Carlos Mesa no quiere repetir la historia de su antecesor, que fue obligado a renunciar debido a las protestas sociales. Por este motivo, y en aras de la unidad de Bolivia, convocará el lunes una cumbre para volver a debatir una ley de hidrocarburos que tiene dividida a la sociedad boliviana.
El lunes se celebrará una cumbre para volver a debatir la norma
Definitivamente el presidente de Bolivia, Carlos Mesa, no promulgará la ley de
hidrocarburos que tantos problemas políticos y sociales trajo al país. Tal es
así, que como el mismo Mesa ha declarado ocasionó una confrontación que puso en
riesgo la unidad de Bolivia. Por este motivo, su Gobierno ha decidido dar marcha
atrás y debatir una nueva norma. Palabras como “suicida” o “inviable” ha
utilizado Mesa para definir la ley, “un instrumento de división para Bolivia”.

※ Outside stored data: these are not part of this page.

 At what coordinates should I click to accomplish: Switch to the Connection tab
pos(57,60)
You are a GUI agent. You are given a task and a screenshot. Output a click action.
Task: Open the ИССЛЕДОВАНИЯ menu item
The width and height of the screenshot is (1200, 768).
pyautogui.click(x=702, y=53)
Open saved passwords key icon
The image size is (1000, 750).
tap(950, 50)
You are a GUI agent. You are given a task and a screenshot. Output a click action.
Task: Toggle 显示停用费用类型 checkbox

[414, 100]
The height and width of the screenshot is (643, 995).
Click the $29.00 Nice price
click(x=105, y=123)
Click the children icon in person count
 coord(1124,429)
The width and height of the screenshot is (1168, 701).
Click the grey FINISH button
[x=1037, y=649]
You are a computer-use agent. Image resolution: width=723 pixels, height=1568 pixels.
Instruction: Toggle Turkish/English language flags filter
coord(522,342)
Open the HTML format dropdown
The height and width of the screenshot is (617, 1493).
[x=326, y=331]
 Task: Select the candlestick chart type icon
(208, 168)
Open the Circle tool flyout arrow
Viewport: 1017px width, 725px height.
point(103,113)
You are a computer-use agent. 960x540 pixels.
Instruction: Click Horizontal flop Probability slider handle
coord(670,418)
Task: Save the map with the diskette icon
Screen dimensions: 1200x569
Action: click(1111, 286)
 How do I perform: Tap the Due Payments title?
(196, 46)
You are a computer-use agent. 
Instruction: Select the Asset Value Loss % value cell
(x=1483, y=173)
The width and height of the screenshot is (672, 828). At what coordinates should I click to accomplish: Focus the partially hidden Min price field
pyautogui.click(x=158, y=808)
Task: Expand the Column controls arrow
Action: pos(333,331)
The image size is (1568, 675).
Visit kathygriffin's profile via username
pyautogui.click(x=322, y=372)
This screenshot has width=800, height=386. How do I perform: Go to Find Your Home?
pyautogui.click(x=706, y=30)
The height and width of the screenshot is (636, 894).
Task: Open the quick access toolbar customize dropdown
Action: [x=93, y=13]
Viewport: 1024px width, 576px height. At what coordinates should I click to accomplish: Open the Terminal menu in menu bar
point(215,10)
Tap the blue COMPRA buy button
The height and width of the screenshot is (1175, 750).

Después de debatir con ex presidentes de la República, representantes del Poder
Legislativo y Judicial, y jefes políticos y sindicales, Carlos Mesa lo tiene
claro, no pondrá en riesgo la unidad del país. Por eso no promulgará la ley, a
pesar de que ya está aprobada por el Congreso. Lo que sí hará, será volver a
analizarla y debatirla en una cumbre en la que estarán presentes líderes
sociales, políticos y sindicales, y que se celebrará el próximo
lunes.
Según la polémica ley que Mesa recibió del Parlamento, los
impuestos aumentan hasta 32%, lo que asegura el 50% de ingresos que fue decidido
por el voto ciudadano en un referendo efectuado el año pasado.
Carlos
Mesa tiene muy presente en su memoria la crisis que en octubre de 2003 sacudió
Bolivia y que forzó la renuncia de Gonzalo Sánchez de Lozada. Precisamente, esta
convulsión fue la que llevó a Mesa a la Presidencia. No olvida, Mesa que su
antecesor en el cargo fue obligado a renunciar por haber ordenado la represión
militar de protestas, con un resultado de 60 civiles muertos y más de 400
heridos, y no quiere repetir la historia él mismo. Algo que, sin duda, le ha
hecho reflexionar. Máxime cuando desde la pasada semana se están produciendo
movilizaciones desde sectores contrapuestos que pretenden cada uno imponer una
ley de hidrocarburos diferente. Mientras los sindicatos y movimientos sociales
insisten en que se deben aumentar los ingresos estatales por la explotación de
hidrocarburos, líderes regionales de derecha ligados a la empresa privada se
oponen a cualquier incremento impositivo.
En estas circunstancias y
aunque la ley de hidrocarburos fue aprobada por el Parlamento, según la
Constitución, el presidente puede decidir no promulgar la ley o hacer cambios en
ella, y devolverla al Congreso para una nueva discusión. Esto es precisamente lo
que quiere hacer Mesa. De este modo, el próximo lunes se discutirán cuatro temas
al respecto: la ley de hidrocarburos, un referendo sobre autonomías regionales y
la realización de una asamblea constituyente. También será debatida la elección
por voto popular de los prefectos de los nueve departamentos de Bolivia.